↓

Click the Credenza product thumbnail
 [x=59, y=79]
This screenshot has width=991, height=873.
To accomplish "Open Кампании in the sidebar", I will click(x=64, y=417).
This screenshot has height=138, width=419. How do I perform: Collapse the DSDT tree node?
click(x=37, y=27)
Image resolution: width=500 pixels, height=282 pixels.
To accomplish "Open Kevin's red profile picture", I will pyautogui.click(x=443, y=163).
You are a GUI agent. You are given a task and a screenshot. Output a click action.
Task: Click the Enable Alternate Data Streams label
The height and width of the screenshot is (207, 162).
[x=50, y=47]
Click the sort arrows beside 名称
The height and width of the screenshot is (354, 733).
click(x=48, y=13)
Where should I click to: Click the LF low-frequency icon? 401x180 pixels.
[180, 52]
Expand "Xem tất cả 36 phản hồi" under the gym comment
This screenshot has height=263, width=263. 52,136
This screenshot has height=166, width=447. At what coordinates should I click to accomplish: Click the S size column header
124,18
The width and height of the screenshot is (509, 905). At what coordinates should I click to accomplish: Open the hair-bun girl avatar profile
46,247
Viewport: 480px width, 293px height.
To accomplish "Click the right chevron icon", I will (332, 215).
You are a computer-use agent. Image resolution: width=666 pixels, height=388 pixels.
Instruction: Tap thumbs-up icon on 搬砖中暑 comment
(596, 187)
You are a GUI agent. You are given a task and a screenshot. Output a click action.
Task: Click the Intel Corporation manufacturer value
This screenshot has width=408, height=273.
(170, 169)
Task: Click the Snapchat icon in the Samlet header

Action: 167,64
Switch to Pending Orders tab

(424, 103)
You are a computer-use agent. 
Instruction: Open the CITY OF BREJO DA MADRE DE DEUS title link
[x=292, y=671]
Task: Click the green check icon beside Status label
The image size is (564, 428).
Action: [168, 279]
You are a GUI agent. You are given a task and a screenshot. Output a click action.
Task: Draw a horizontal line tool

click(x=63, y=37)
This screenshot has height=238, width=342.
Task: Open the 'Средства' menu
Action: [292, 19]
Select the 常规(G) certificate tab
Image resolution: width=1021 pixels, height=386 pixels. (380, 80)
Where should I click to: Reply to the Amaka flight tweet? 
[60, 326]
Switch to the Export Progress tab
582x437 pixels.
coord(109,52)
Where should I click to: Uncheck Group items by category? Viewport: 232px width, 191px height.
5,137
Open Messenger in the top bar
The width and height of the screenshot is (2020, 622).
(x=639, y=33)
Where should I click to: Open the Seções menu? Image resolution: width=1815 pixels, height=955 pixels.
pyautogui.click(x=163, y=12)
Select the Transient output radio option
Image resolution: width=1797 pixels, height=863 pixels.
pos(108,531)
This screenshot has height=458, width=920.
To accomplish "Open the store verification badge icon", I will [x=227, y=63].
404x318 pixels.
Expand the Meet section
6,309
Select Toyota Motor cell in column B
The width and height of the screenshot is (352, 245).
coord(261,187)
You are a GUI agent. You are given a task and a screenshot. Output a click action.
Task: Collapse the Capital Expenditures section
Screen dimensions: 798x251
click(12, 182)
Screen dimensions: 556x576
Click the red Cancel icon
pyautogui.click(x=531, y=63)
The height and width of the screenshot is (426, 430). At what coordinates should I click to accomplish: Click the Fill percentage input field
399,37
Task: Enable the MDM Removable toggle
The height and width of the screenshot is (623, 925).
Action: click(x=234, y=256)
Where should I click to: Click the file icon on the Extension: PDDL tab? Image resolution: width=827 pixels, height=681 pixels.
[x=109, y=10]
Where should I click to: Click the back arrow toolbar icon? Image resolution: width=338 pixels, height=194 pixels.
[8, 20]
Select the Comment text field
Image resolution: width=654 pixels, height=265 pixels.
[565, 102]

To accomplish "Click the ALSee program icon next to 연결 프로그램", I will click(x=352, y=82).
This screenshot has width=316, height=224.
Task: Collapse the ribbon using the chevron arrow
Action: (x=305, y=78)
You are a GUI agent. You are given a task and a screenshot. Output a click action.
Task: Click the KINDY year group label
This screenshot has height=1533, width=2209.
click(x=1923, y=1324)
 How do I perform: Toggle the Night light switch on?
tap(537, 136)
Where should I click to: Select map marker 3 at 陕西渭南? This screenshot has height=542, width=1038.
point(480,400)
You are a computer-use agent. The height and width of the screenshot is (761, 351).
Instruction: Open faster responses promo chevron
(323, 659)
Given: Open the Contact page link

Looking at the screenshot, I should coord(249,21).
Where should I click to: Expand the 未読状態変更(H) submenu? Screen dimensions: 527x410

↑

**ACTIVITY**
Your task is to retype all of the lines above exactly.

**ANSWER FOR THIS EXERCISE**
Click the Credenza product thumbnail
 [x=59, y=79]
This screenshot has width=991, height=873.
To accomplish "Open Кампании in the sidebar", I will click(x=64, y=417).
This screenshot has height=138, width=419. How do I perform: Collapse the DSDT tree node?
click(x=37, y=27)
Image resolution: width=500 pixels, height=282 pixels.
To accomplish "Open Kevin's red profile picture", I will pyautogui.click(x=443, y=163).
You are a GUI agent. You are given a task and a screenshot. Output a click action.
Task: Click the Enable Alternate Data Streams label
The height and width of the screenshot is (207, 162).
[x=50, y=47]
Click the sort arrows beside 名称
The height and width of the screenshot is (354, 733).
click(x=48, y=13)
Where should I click to: Click the LF low-frequency icon? 401x180 pixels.
[180, 52]
Expand "Xem tất cả 36 phản hồi" under the gym comment
This screenshot has height=263, width=263. 52,136
This screenshot has height=166, width=447. At what coordinates should I click to accomplish: Click the S size column header
124,18
The width and height of the screenshot is (509, 905). At what coordinates should I click to accomplish: Open the hair-bun girl avatar profile
46,247
Viewport: 480px width, 293px height.
To accomplish "Click the right chevron icon", I will (332, 215).
You are a computer-use agent. Image resolution: width=666 pixels, height=388 pixels.
Instruction: Tap thumbs-up icon on 搬砖中暑 comment
(596, 187)
You are a GUI agent. You are given a task and a screenshot. Output a click action.
Task: Click the Intel Corporation manufacturer value
This screenshot has width=408, height=273.
(170, 169)
Task: Click the Snapchat icon in the Samlet header

Action: 167,64
Switch to Pending Orders tab

(424, 103)
You are a computer-use agent. 
Instruction: Open the CITY OF BREJO DA MADRE DE DEUS title link
[x=292, y=671]
Task: Click the green check icon beside Status label
The image size is (564, 428).
Action: [168, 279]
You are a GUI agent. You are given a task and a screenshot. Output a click action.
Task: Draw a horizontal line tool

click(x=63, y=37)
This screenshot has height=238, width=342.
Task: Open the 'Средства' menu
Action: [292, 19]
Select the 常规(G) certificate tab
Image resolution: width=1021 pixels, height=386 pixels. (380, 80)
Where should I click to: Reply to the Amaka flight tweet? 
[60, 326]
Switch to the Export Progress tab
582x437 pixels.
coord(109,52)
Where should I click to: Uncheck Group items by category? Viewport: 232px width, 191px height.
5,137
Open Messenger in the top bar
The width and height of the screenshot is (2020, 622).
(x=639, y=33)
Where should I click to: Open the Seções menu? Image resolution: width=1815 pixels, height=955 pixels.
pyautogui.click(x=163, y=12)
Select the Transient output radio option
Image resolution: width=1797 pixels, height=863 pixels.
pos(108,531)
This screenshot has height=458, width=920.
To accomplish "Open the store verification badge icon", I will [x=227, y=63].
404x318 pixels.
Expand the Meet section
6,309
Select Toyota Motor cell in column B
The width and height of the screenshot is (352, 245).
coord(261,187)
You are a GUI agent. You are given a task and a screenshot. Output a click action.
Task: Collapse the Capital Expenditures section
Screen dimensions: 798x251
click(12, 182)
Screen dimensions: 556x576
Click the red Cancel icon
pyautogui.click(x=531, y=63)
The height and width of the screenshot is (426, 430). At what coordinates should I click to accomplish: Click the Fill percentage input field
399,37
Task: Enable the MDM Removable toggle
The height and width of the screenshot is (623, 925).
Action: click(x=234, y=256)
Where should I click to: Click the file icon on the Extension: PDDL tab? Image resolution: width=827 pixels, height=681 pixels.
[x=109, y=10]
Where should I click to: Click the back arrow toolbar icon? Image resolution: width=338 pixels, height=194 pixels.
[8, 20]
Select the Comment text field
Image resolution: width=654 pixels, height=265 pixels.
[565, 102]

To accomplish "Click the ALSee program icon next to 연결 프로그램", I will click(x=352, y=82).
This screenshot has width=316, height=224.
Task: Collapse the ribbon using the chevron arrow
Action: (x=305, y=78)
You are a GUI agent. You are given a task and a screenshot. Output a click action.
Task: Click the KINDY year group label
This screenshot has height=1533, width=2209.
click(x=1923, y=1324)
 How do I perform: Toggle the Night light switch on?
tap(537, 136)
Where should I click to: Select map marker 3 at 陕西渭南? This screenshot has height=542, width=1038.
point(480,400)
You are a computer-use agent. The height and width of the screenshot is (761, 351).
Instruction: Open faster responses promo chevron
(323, 659)
Given: Open the Contact page link

Looking at the screenshot, I should coord(249,21).
Where should I click to: Expand the 未読状態変更(H) submenu? Screen dimensions: 527x410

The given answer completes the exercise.